To find out how high this peak is, we plug $x=1$ back into the original function $f(x)$:
$f(1) = \frac{1}{1^2+1} = \frac{1}{1+1} = \frac{1}{2}$.
So, there's a **relative maximum at $(1, 1/2)$**.

Alternative answer

Answer:
(a)
Increasing: $(-1, 1)$
Decreasing: $(-\infty, -1)$ and $(1, \infty)$

(b)
Relative Maximum: $(1, 1/2)$
Relative Minimum: $(-1, -1/2)$ Explain
This is a question about figuring out where a graph goes uphill or downhill, and finding its highest and lowest points (like hilltops and valleys!) . The solving step is:

First, I think about how the graph moves. If it's going up, we say it's "increasing." If it's going down, we say it's "decreasing." The turning points are where it goes from uphill to downhill (a peak!) or downhill to uphill (a valley!).

1. **Finding the "slope rule":** To know if the graph is going up or down, we need to know its "steepness" or "slope" at every point. Grown-ups use something called a "derivative" for this, which is like a special rule that tells us the slope. For `f(x) = x / (x^2 + 1)`, my "slope rule" (the derivative) turns out to be `f'(x) = (1 - x^2) / (x^2 + 1)^2`.

2. **Finding where the slope is flat:** The graph changes direction (from uphill to downhill or vice versa) where its slope is flat, meaning zero. So, I set my "slope rule" equal to zero:
`(1 - x^2) / (x^2 + 1)^2 = 0`
This means `1 - x^2 = 0`, so `x^2 = 1`. This gives me two special spots: `x = 1` and `x = -1`. These are my turning points!

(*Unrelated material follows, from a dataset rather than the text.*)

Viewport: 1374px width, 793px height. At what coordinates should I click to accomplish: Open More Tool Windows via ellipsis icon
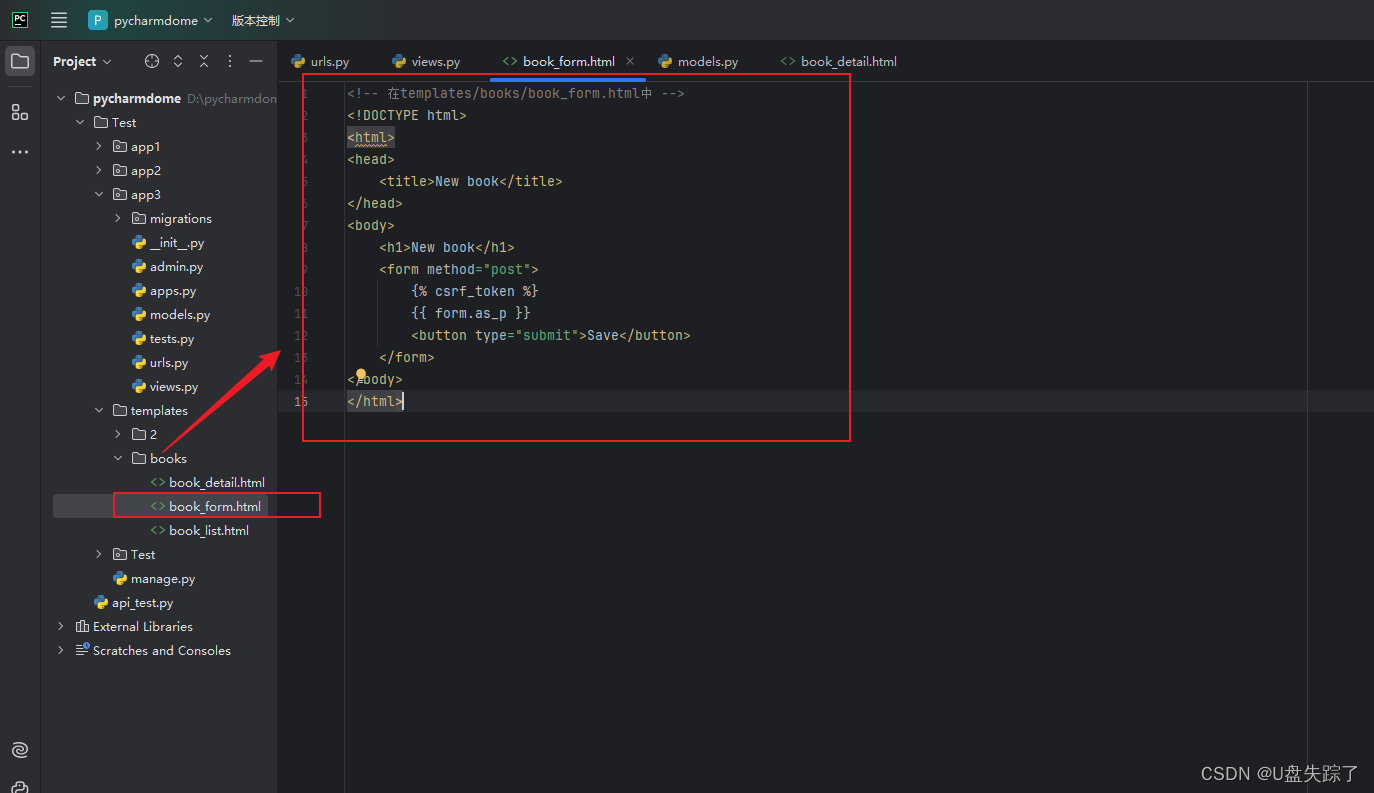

3. **Checking the slope in different sections:** I imagine the number line broken into three parts by my turning points: everything less than -1, everything between -1 and 1, and everything greater than 1. I pick a test number in each part and plug it into my "slope rule" `f'(x)` to see if it's positive (uphill) or negative (downhill).
* **For numbers less than -1 (like x = -2):** `f'(-2) = (1 - (-2)^2) / (something positive) = (1 - 4) / (something positive) = -3 / (something positive)`. This is negative, so the graph is going **downhill**.
* **For numbers between -1 and 1 (like x = 0):** `f'(0) = (1 - 0^2) / (something positive) = 1 / (something positive)`. This is positive, so the graph is going **uphill**.
* **For numbers greater than 1 (like x = 2):** `f'(2) = (1 - 2^2) / (something positive) = (1 - 4) / (something positive) = -3 / (something positive)`. This is negative, so the graph is going **downhill**.

4. **Putting it together for increasing/decreasing (Part a):**
* The graph is **decreasing** when `x` is less than -1 (from `-\infty` to `-1`).
* The graph is **increasing** when `x` is between -1 and 1 (from `-1` to `1`).
* The graph is **decreasing** when `x` is greater than 1 (from `1` to `\infty`).

5. **Finding the peaks and valleys (Part b):**
* At `x = -1`: The graph changed from going downhill to uphill. That means it hit a "valley" or a **relative minimum**. To find how low that valley is, I put `x = -1` back into the original function: `f(-1) = -1 / ((-1)^2 + 1) = -1 / (1 + 1) = -1/2`. So, the relative minimum is at `(-1, -1/2)`.
* At `x = 1`: The graph changed from going uphill to downhill. That means it hit a "hilltop" or a **relative maximum**. To find how high that hilltop is, I put `x = 1` back into the original function: `f(1) = 1 / ((1)^2 + 1) = 1 / (1 + 1) = 1/2`. So, the relative maximum is at `(1, 1/2)`.